## [Document section]
====================
RECENTLY ISSUED ACCOUNTING STANDARDS

In July 2002, the FASB issued SFAS No. 146, "Accounting for Costs
Associated with Exit or Disposal Activities." SFAS No. 146 nullifies Emerging
Issues Task Force ("EITF") Issue No. 94-3, "Liability Recognition for Certain
Employee Termination Benefits and Other Costs to Exit an Activity (including
Certain Costs Incurred in a Restructuring)." SFAS No. 146 requires that a
liability for a cost associated with an exit or disposal activity be recognized
when the liability is incurred, whereas EITF Issue No. 94-3 had recognized the
liability at the commitment date to an exit plan. The Company adopted the
provisions of SFAS No. 146 effective for exit or disposal activities initiated
after December 31, 2002. SFAS No. 146 changes the timing of liability and
expense recognition related to exit or disposal activities, but not the ultimate
amount of such expenses.

In October 2002, the EITF issued EITF Issue No. 00-21, "Accounting for
Revenue Arrangements with Multiple Deliverables." This issue addresses revenue
recognition accounting by a vendor for arrangements under which it will perform
multiple revenue-generating activities. This issue is to be effective for the
Company's fiscal year 2004. Management believes the adoption of EITF Issue No.
00-21 will not have a material effect on the Company's consolidated financial
statements.

In November 2002, the FASB issued Interpretation 45, "Guarantor's
Accounting and Disclosure Requirements for Guarantees, Including Indirect
Guarantees of Indebtedness of Others" ("Fin 45"). Fin 45 requires a guarantor to
recognize, at the inception of a guarantee, a liability for the fair value of
the obligation undertaken in issuing the guarantee and does not apply to product
warranties or to guarantees accounted for as derivatives. Fin 45 also requires
enhanced disclosures of product warranties (see note 12). The recognition
provisions of Fin 45 apply to guarantees issued or modified after December 31,
2002 and will not have a material effect on the Company's consolidated financial
statements.

In December 2002, the FASB issued SFAS No. 148, "Accounting for
Stock-Based Compensation - Transition and Disclosure." This Statement amends
SFAS No. 123, "Accounting for Stock-Based Compensation," to provide alternative
methods of transition to the fair value method of accounting for stock-based
employee compensation set forth in SFAS No. 123. This Statement also amends the
disclosure provisions of SFAS No. 123 and APB No. 28, "Interim Financial
Reporting," to require disclosure in the summary of significant accounting
policies of the effects of an entity's accounting policy with respect to
stock-based employee compensation on reported net income and earnings per share
in annual and interim financial statements. The Company adopted the interim
disclosure provisions in the current period (see note 2). The FASB recently
indicated that they will require stock-based employee compensation to be
recorded as a charge to earnings pursuant to standards they are currently
deliberating. Management continues to closely monitor the issuance of this
standard as well as evaluate the Company's position with respect to current
guidance.
====================
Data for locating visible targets
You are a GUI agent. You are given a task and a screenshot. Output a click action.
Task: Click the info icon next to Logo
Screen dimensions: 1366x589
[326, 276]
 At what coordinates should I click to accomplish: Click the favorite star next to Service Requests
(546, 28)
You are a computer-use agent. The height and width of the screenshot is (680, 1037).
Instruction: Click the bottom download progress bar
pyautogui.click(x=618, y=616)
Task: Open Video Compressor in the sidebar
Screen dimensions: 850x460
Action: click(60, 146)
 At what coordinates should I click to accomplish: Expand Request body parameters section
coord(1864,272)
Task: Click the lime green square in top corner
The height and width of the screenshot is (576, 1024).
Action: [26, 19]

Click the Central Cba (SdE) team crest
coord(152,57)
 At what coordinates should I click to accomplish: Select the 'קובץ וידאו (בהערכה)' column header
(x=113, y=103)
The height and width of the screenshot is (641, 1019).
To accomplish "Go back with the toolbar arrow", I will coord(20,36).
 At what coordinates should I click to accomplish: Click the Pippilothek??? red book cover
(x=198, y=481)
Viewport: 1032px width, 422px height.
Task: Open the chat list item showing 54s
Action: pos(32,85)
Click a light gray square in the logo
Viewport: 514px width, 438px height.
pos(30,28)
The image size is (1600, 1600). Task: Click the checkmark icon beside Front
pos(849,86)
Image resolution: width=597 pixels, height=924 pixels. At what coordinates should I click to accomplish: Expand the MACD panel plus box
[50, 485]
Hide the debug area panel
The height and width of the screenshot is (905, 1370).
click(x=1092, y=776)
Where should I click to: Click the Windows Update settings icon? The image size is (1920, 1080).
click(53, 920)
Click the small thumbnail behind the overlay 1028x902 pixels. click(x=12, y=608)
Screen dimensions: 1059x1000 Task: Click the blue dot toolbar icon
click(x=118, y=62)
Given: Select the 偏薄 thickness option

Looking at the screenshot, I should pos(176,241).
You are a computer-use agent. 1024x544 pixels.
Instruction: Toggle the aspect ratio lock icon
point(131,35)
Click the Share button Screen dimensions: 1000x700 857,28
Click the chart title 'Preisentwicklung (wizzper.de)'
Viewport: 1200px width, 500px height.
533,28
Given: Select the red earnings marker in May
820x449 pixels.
====================
## [Directive]
Answer these questions from the accounting standards section:
1. Which EITF issue does SFAS No. 146 nullify?
2. For which fiscal year of the Company is EITF Issue No. 00-21 to be effective?
3. Which statement does SFAS No. 148 amend to provide alternative methods of transition to the fair value method?

## [Result]
1. EITF Issue No. 94-3, "Liability Recognition for Certain Employee Termination Benefits and Other Costs to Exit an Activity (including Certain Costs Incurred in a Restructuring)."
2. The Company's fiscal year 2004.
3. SFAS No. 123, "Accounting for Stock-Based Compensation."